Plasmonic Oxygen Defects in MO3−x (M = W or Mo) Nanomaterials: Synthesis, Modifications, and Biomedical Applications

Nanomedicine is a promising technology with many advantages and provides exciting opportunities for cancer diagnosis and therapy. During recent years, the newly developed oxygen‐deficiency transition metal oxides MO3−x (M = W or Mo) have received significant attention due to the unique optical properties, such as strong localized surface plasmon resonance (LSPR) , tunable and broad near‐IR absorption, high photothermal conversion efficiency, and large X‐ray attenuation coefficient. This review presents an overview of recent advances in the development of MO3−x nanomaterials for biomedical applications. First, the fundamentals of the LSPR effect are introduced. Then, the preparation and modification methods of MO3−x nanomaterials are summarized. In addition, the biological effects of MO3−x nanomaterials are highlighted and their applications in the biomedical field are outlined. This includes imaging modalities, cancer treatment, and antibacterial capability. Finally, the prospects and challenges of MO3−x and MO3−x‐based nanomaterial for fundamental studies and clinical applications are also discussed.

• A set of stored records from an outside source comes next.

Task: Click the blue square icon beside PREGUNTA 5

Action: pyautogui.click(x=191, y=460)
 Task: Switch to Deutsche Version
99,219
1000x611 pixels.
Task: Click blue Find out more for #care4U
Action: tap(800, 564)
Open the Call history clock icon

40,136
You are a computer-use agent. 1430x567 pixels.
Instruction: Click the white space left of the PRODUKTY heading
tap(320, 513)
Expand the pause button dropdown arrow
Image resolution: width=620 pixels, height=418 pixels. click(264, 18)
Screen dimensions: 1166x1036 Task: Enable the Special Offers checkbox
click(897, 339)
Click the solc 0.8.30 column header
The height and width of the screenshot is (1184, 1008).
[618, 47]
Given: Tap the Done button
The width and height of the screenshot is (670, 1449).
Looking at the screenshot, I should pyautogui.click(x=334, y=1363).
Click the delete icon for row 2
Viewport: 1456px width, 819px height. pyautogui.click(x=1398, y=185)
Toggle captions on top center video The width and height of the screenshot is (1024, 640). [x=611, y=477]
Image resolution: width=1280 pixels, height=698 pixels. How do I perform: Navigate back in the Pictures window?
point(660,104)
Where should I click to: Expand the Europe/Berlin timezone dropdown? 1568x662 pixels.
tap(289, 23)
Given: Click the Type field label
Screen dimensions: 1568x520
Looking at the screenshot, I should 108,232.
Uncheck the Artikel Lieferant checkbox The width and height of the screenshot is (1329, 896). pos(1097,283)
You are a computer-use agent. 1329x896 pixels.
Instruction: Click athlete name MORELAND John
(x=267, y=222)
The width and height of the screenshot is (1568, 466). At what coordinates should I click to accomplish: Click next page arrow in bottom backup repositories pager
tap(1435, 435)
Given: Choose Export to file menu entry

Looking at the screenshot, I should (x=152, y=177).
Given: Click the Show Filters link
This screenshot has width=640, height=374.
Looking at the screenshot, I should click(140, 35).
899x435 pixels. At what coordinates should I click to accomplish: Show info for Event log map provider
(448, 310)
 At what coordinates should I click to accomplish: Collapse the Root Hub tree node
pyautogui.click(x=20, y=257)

Oxygen‐deficient transition metal oxides MO3−x (M = W or Mo) have received increasing attention due to their unique optical properties. This review surveys the mechanism and strategies to manipulate the localized surface plasmon resonance effect of MO3−x nanoparticles. These nanomaterials show emerging applications in bioimaging, cancer treatment, and antibacterial applications toward an array of novel enabling technologies.